Let's see what the last digit of $$n^2$$ (which is $$n \times n$$) would be in each of these cases:
- If the last digit of $$n$$ is 1 (for example, $$n=1$$, $$11$$, $$21$$...), then the last digit of $$n^2$$ would be the last digit of $$1 \times 1 = 1$$. So, $$n^2$$ ends in 1 (e.g., $$1^2=1$$, $$11^2=121$$).
- If the last digit of $$n$$ is 3 (for example, $$n=3$$, $$13$$, $$23$$...), then the last digit of $$n^2$$ would be the last digit of $$3 \times 3 = 9$$. So, $$n^2$$ ends in 9 (e.g., $$3^2=9$$, $$13^2=169$$).
- If the last digit of $$n$$ is 5 (for example, $$n=5$$, $$15$$, $$25$$...), then the last digit of $$n^2$$ would be the last digit of $$5 \times 5 = 25$$, which is 5. So, $$n^2$$ ends in 5 (e.g., $$5^2=25$$, $$15^2=225$$).
- If the last digit of $$n$$ is 7 (for example, $$n=7$$, $$17$$, $$27$$...), then the last digit of $$n^2$$ would be the last digit of $$7 \times 7 = 49$$, which is 9. So, $$n^2$$ ends in 9 (e.g., $$7^2=49$$, $$17^2=289$$).
- If the last digit of $$n$$ is 9 (for example, $$n=9$$, $$19$$, $$29$$...), then the last digit of $$n^2$$ would be the last digit of $$9 \times 9 = 81$$, which is 1. So, $$n^2$$ ends in 1 (e.g., $$9^2=81$$, $$19^2=361$$).

**step4** Drawing a conclusion from the cases

From the analysis in the previous step, we can see that if $$n$$ is an odd number (meaning its last digit is 1, 3, 5, 7, or 9), then $$n^2$$ will always end in 1, 5, or 9. According to our definition of odd numbers, any number ending in 1, 5, or 9 is an odd number.
Therefore, we have established that if $$n$$ is an odd number, then $$n^2$$ must also be an odd number.

**step5** Final proof

The problem statement tells us that $$n^2$$ is an even number.
We just showed that if $$n$$ were an odd number, then $$n^2$$ would also be an odd number.
Since $$n^2$$ is stated to be an even number, it cannot be an odd number.
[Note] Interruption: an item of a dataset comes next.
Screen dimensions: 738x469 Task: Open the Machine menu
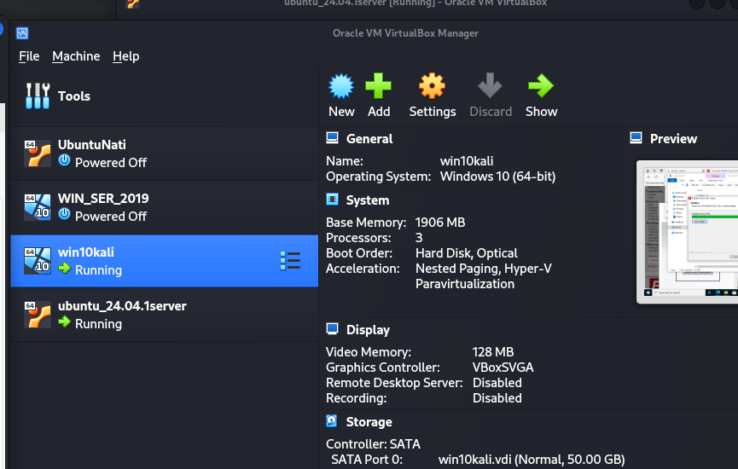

This means that our assumption that $$n$$ is an odd number must be incorrect.
Since every whole number is either even or odd, and $$n$$ cannot be odd, the only possibility left is that $$n$$ must be an even number.
This proves that if $$n^2$$ is an even number, then $$n$$ must also be an even number.